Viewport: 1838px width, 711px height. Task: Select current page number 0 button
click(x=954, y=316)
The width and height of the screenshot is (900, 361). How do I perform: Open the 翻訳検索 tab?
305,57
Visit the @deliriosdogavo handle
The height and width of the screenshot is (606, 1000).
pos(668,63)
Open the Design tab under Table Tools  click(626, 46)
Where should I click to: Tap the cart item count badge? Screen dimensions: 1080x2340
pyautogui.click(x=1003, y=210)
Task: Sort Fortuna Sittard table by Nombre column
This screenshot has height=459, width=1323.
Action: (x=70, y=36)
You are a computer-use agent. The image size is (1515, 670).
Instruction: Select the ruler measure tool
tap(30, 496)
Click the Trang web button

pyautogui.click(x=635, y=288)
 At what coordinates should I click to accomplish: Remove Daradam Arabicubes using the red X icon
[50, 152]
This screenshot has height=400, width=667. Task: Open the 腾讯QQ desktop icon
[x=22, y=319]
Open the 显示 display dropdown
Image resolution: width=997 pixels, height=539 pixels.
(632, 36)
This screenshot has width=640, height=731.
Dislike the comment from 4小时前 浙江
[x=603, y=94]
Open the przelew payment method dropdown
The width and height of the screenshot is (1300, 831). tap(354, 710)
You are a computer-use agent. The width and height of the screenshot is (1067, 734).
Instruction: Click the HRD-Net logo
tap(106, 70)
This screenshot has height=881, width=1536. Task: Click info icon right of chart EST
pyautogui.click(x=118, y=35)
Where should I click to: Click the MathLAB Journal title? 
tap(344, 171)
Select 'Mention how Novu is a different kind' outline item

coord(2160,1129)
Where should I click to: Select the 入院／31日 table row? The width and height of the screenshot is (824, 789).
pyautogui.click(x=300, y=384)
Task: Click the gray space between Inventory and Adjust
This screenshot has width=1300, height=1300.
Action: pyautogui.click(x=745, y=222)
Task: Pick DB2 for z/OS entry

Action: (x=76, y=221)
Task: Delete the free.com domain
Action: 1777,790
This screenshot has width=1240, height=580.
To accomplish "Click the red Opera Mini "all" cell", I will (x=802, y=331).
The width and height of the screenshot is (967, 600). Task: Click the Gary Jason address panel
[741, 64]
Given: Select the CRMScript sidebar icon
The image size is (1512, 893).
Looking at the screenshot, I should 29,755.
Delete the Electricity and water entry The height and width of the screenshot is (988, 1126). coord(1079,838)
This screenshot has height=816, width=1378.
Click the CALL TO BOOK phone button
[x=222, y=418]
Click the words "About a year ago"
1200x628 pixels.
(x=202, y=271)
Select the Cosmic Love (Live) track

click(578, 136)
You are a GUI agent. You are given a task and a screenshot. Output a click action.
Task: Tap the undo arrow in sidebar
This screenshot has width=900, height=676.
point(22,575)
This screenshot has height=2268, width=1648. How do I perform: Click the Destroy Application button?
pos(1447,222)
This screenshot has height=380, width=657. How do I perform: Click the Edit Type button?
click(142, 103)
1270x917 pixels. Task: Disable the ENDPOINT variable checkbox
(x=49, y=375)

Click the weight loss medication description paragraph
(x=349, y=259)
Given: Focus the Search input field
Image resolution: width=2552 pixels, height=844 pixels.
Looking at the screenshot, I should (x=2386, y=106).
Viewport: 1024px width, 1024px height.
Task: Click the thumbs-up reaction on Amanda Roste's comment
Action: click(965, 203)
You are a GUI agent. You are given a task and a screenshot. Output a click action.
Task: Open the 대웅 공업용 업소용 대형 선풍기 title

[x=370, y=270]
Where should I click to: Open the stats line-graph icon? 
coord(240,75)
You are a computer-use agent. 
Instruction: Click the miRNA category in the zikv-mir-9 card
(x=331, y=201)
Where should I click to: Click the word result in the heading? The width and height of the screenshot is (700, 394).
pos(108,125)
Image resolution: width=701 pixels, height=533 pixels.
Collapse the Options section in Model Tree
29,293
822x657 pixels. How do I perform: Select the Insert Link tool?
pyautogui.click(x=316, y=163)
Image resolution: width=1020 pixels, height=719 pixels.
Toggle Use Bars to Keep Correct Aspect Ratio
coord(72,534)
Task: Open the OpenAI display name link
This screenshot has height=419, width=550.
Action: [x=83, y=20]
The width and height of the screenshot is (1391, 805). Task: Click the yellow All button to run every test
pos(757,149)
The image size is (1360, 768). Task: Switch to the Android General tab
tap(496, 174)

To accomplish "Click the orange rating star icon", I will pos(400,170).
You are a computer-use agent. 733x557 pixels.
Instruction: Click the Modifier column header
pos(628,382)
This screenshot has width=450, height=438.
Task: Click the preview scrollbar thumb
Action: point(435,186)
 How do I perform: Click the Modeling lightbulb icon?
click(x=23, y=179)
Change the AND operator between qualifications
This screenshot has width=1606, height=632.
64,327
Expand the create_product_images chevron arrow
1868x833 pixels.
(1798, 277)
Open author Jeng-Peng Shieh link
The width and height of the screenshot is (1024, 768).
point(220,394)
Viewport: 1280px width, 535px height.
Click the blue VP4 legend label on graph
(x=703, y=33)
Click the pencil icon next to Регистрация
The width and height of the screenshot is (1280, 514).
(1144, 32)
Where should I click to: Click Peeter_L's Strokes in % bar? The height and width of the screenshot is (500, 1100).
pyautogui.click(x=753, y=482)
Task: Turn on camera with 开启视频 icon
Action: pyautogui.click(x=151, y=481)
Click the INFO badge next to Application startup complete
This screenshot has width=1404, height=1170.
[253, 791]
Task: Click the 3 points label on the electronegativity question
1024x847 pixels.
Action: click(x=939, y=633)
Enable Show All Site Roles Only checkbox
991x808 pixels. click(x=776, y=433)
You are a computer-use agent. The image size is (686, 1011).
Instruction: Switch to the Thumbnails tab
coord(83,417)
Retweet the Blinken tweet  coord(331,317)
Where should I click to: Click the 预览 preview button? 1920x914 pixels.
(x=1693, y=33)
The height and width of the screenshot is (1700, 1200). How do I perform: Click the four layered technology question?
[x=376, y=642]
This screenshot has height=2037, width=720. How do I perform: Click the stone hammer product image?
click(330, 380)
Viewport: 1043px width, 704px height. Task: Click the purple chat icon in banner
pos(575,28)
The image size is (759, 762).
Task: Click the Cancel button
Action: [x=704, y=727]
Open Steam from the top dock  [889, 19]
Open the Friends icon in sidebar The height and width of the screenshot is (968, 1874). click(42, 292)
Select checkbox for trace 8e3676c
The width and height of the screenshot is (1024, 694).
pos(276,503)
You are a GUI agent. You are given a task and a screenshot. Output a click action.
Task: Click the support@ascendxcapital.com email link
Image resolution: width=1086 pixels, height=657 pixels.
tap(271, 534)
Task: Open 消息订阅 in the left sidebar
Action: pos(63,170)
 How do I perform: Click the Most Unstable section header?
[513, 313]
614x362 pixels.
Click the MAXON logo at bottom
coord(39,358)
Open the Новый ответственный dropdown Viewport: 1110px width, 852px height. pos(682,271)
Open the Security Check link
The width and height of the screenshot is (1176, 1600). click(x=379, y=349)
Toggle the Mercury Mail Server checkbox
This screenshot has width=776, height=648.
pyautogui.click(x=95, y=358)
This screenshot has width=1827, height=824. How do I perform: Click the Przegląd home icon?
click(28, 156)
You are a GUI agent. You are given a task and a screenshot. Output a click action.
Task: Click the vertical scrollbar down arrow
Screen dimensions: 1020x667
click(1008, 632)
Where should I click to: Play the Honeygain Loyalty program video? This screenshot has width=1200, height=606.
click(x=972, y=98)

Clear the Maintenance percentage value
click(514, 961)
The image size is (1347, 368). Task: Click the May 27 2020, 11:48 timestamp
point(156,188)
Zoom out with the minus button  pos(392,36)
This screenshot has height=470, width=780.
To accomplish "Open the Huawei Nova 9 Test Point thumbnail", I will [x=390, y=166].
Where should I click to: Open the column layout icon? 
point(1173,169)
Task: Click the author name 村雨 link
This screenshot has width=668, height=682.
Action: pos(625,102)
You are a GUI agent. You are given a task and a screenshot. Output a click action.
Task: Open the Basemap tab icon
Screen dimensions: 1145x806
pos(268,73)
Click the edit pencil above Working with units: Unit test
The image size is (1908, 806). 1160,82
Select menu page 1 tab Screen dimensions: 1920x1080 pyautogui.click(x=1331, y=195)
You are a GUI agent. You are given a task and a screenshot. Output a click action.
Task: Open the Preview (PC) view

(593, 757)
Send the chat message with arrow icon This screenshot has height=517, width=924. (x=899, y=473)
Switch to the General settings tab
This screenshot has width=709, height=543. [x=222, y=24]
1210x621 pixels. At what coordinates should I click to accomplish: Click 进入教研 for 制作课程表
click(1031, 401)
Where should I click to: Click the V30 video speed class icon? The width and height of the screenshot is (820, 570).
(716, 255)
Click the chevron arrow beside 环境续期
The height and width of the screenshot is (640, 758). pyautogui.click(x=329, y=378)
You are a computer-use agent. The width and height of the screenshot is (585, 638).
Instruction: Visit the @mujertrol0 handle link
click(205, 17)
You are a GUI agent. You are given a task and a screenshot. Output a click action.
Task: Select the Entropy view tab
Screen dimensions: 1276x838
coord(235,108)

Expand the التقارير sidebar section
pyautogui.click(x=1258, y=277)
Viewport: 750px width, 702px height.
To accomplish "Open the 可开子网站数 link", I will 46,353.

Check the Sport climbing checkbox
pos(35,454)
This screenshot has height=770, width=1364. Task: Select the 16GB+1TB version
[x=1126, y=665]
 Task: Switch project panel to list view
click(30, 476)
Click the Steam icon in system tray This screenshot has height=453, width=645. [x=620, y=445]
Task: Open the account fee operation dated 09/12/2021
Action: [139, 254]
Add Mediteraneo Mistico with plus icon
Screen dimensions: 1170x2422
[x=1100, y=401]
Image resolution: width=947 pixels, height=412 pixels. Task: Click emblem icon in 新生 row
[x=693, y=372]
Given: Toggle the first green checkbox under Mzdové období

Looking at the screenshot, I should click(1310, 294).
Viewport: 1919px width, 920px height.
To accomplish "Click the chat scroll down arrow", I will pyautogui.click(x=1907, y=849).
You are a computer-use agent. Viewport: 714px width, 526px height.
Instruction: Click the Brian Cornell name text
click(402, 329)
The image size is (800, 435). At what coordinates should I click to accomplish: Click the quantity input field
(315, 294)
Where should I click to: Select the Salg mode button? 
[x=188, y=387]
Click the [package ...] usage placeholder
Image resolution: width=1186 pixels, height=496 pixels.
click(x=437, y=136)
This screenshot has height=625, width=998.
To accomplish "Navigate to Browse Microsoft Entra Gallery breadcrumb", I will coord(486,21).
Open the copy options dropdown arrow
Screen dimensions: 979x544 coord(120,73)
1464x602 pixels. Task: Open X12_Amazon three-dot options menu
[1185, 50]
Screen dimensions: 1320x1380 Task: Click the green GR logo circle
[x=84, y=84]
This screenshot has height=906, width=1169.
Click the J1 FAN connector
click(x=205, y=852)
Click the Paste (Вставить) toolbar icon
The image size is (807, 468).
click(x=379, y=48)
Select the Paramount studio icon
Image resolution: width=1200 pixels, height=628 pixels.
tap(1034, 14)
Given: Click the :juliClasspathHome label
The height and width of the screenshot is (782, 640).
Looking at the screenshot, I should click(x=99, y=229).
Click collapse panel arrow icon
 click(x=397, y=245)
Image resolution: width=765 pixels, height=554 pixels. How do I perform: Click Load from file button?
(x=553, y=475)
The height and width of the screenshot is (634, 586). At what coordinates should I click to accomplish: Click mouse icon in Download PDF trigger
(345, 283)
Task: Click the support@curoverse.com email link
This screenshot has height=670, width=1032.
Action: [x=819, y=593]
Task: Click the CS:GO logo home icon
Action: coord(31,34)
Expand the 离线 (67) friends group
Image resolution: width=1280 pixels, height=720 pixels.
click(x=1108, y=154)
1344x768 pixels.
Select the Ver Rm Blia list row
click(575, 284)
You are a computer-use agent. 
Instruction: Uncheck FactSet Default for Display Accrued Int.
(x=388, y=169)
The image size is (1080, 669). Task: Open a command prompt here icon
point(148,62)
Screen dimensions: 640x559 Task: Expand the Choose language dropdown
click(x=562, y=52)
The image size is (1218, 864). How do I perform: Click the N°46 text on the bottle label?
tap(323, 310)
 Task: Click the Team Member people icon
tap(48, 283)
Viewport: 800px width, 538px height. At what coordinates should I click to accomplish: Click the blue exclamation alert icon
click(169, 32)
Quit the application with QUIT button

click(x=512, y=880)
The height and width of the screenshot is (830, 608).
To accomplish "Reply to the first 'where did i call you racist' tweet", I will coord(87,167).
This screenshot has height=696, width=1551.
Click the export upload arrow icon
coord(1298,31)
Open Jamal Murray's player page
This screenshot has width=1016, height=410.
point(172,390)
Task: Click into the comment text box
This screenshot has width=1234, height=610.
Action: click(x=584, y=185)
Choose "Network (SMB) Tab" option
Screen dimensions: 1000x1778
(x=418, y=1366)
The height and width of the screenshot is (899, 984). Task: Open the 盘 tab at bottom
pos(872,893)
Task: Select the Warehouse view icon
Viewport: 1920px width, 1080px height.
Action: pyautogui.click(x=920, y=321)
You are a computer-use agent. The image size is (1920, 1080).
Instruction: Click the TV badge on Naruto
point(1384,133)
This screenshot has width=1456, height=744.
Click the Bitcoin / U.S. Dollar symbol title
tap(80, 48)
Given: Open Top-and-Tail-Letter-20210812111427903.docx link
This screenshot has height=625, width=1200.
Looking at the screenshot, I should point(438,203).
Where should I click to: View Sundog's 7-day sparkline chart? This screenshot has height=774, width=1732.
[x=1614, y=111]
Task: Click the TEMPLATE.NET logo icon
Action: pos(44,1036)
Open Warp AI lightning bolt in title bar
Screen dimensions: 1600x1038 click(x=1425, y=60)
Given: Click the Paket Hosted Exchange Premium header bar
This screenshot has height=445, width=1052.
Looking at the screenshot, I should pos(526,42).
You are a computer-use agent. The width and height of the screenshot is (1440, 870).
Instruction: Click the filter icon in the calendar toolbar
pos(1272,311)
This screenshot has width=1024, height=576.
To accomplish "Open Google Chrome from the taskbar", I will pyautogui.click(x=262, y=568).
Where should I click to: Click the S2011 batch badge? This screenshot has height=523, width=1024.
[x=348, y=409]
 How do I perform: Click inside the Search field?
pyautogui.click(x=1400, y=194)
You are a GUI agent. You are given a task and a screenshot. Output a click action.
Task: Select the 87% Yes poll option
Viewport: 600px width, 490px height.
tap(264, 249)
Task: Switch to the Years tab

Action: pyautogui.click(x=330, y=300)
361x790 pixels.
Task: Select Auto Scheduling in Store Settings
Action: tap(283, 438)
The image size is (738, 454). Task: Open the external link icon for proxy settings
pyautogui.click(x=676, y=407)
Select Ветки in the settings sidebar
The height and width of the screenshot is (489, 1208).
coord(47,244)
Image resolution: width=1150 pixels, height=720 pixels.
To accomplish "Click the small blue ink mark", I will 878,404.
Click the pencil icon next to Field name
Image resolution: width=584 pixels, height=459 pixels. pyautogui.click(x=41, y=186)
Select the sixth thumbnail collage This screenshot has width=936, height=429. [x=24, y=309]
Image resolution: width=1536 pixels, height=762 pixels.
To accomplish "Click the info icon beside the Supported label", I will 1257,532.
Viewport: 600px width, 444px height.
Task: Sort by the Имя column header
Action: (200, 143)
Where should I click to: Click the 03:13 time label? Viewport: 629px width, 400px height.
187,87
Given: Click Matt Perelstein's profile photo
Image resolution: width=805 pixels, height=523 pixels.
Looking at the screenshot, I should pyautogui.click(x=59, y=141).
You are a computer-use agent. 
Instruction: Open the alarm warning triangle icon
______
Exercise description ▸
With "author" as the string to find, copy every line of the records that holds it.

Answer section ▸
Open author Jeng-Peng Shieh link
Task: Click the author name 村雨 link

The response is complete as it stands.